HOW TO COMPLETE THIS TASK:
For this exercise, restate word for word only the lines from the first line of the data to the line containing "Viewport: 1298px width, 627px height.".

DATA TO EXAMINE:
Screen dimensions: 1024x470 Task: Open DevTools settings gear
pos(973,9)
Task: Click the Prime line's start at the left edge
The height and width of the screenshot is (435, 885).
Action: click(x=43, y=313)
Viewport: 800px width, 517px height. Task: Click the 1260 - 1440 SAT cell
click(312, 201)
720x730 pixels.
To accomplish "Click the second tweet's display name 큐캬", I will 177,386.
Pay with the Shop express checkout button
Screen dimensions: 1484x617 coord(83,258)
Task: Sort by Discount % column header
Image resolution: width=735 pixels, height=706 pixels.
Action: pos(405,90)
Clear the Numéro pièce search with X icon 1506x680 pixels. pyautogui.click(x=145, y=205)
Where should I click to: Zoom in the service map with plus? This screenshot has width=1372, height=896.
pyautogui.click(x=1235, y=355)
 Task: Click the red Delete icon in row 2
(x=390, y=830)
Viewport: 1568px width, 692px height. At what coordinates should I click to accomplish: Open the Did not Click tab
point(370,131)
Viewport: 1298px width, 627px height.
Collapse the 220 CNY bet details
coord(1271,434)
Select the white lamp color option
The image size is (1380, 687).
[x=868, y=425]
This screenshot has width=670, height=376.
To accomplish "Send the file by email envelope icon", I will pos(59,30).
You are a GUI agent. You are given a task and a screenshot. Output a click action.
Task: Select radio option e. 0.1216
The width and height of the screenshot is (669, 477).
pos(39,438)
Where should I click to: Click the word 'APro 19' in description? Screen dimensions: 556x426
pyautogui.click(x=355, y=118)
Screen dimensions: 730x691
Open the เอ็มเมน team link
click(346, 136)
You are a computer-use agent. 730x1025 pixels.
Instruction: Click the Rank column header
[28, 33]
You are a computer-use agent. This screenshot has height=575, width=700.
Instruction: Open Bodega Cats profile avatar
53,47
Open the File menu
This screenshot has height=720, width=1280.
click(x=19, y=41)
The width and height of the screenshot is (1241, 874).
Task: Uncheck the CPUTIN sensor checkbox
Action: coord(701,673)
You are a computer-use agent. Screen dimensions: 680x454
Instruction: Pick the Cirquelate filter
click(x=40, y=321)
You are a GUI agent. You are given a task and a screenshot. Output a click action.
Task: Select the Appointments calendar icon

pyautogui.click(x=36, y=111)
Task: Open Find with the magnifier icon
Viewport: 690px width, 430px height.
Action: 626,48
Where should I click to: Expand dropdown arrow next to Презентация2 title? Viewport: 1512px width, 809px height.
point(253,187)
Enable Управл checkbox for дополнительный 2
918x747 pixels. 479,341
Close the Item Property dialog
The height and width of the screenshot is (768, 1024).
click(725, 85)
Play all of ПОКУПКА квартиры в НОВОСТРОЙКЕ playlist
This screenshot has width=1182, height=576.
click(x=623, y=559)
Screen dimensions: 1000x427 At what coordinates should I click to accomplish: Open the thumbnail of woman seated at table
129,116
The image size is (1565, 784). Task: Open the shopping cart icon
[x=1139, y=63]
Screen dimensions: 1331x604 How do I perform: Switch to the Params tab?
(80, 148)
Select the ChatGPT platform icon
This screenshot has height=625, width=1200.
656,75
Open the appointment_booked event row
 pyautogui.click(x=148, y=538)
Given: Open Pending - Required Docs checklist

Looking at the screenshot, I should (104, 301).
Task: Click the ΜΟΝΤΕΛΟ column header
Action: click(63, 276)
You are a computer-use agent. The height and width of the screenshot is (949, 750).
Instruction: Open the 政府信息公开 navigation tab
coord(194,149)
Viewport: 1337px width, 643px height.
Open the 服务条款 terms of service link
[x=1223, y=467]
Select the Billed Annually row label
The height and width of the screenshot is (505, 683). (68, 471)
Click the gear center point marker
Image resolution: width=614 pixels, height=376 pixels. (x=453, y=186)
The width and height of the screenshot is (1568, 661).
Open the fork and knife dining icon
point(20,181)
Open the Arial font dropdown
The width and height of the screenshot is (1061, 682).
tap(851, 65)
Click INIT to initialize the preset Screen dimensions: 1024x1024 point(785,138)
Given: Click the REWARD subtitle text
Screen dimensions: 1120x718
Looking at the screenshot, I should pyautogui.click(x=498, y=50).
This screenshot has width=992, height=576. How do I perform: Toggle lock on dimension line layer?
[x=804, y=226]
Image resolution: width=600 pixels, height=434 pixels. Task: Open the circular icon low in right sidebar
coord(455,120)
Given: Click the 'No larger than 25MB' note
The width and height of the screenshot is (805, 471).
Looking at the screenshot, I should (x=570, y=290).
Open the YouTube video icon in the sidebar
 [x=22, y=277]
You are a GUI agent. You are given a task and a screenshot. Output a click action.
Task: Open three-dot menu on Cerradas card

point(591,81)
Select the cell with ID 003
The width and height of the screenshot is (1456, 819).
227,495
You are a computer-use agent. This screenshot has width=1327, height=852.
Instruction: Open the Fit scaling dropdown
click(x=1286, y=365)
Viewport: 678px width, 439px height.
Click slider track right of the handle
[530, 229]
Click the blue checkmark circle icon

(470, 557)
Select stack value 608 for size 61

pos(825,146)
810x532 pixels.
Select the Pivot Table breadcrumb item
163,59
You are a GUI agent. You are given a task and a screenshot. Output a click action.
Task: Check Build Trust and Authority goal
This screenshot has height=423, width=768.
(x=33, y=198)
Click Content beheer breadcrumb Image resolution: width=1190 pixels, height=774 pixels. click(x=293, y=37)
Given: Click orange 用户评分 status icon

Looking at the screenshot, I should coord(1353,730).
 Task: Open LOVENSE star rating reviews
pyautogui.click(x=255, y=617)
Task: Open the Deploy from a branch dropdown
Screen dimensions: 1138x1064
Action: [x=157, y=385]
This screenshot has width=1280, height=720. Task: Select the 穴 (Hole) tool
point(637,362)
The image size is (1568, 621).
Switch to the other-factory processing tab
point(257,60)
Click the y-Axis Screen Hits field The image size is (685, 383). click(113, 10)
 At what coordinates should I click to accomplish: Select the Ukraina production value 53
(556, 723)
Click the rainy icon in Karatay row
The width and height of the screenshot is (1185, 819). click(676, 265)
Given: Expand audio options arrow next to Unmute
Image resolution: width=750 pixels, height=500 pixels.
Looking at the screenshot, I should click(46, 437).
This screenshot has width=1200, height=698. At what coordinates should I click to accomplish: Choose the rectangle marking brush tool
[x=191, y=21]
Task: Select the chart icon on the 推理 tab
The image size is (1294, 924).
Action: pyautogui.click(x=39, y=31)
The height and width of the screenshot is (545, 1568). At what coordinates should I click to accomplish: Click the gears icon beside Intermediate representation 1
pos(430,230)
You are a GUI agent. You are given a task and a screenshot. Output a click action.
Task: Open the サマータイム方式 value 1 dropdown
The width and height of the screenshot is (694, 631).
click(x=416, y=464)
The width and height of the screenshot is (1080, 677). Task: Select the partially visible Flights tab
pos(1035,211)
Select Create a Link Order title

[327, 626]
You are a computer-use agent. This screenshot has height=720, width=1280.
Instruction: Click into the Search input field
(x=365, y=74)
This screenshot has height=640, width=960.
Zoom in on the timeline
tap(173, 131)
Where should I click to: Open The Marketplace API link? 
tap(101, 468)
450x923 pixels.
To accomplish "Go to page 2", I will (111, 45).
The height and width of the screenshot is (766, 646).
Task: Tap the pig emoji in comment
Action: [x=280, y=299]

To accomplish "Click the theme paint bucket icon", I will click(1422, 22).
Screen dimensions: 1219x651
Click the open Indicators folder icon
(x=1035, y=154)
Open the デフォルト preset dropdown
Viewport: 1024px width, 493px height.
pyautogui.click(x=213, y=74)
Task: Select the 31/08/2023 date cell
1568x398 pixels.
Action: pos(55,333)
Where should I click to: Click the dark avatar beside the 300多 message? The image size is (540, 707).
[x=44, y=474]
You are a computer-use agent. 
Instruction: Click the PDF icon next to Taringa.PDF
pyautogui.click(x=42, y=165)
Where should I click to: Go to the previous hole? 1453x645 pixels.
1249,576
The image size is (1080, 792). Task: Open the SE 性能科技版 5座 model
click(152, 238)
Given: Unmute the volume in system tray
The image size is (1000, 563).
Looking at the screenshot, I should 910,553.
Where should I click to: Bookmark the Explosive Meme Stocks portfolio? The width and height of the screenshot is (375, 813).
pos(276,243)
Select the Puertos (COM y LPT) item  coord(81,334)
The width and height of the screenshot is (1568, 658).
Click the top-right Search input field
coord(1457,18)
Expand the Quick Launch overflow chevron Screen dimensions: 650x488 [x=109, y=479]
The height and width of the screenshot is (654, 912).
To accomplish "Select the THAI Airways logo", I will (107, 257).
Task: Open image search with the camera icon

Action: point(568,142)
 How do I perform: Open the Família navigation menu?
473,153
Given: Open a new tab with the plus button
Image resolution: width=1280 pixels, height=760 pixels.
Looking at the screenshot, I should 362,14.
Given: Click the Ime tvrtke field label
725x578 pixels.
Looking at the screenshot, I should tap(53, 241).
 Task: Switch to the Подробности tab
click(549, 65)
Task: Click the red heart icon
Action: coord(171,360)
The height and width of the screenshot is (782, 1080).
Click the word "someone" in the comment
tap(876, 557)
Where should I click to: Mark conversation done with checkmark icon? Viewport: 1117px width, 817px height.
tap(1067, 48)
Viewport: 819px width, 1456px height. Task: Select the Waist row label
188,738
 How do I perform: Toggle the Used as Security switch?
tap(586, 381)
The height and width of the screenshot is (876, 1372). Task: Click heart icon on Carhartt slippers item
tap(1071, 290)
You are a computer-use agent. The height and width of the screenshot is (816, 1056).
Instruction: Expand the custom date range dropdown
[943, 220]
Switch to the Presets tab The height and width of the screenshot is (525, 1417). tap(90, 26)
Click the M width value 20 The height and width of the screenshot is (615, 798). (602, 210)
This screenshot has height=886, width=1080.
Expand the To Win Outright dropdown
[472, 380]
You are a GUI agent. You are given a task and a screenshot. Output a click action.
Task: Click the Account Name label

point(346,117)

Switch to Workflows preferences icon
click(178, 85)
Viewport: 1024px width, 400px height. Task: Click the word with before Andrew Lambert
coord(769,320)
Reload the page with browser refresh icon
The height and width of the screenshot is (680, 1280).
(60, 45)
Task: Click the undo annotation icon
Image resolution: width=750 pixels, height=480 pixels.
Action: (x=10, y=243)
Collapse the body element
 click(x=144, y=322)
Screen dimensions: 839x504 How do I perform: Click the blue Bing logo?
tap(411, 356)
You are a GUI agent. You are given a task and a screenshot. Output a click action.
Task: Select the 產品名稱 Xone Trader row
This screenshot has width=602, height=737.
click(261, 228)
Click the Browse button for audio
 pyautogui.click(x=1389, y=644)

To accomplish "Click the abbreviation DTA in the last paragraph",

EXERCISE ANSWER:
Screen dimensions: 1024x470 Task: Open DevTools settings gear
pos(973,9)
Task: Click the Prime line's start at the left edge
The height and width of the screenshot is (435, 885).
Action: click(x=43, y=313)
Viewport: 800px width, 517px height. Task: Click the 1260 - 1440 SAT cell
click(312, 201)
720x730 pixels.
To accomplish "Click the second tweet's display name 큐캬", I will 177,386.
Pay with the Shop express checkout button
Screen dimensions: 1484x617 coord(83,258)
Task: Sort by Discount % column header
Image resolution: width=735 pixels, height=706 pixels.
Action: pos(405,90)
Clear the Numéro pièce search with X icon 1506x680 pixels. pyautogui.click(x=145, y=205)
Where should I click to: Zoom in the service map with plus? This screenshot has width=1372, height=896.
pyautogui.click(x=1235, y=355)
 Task: Click the red Delete icon in row 2
(x=390, y=830)
Viewport: 1568px width, 692px height. At what coordinates should I click to accomplish: Open the Did not Click tab
point(370,131)
Viewport: 1298px width, 627px height.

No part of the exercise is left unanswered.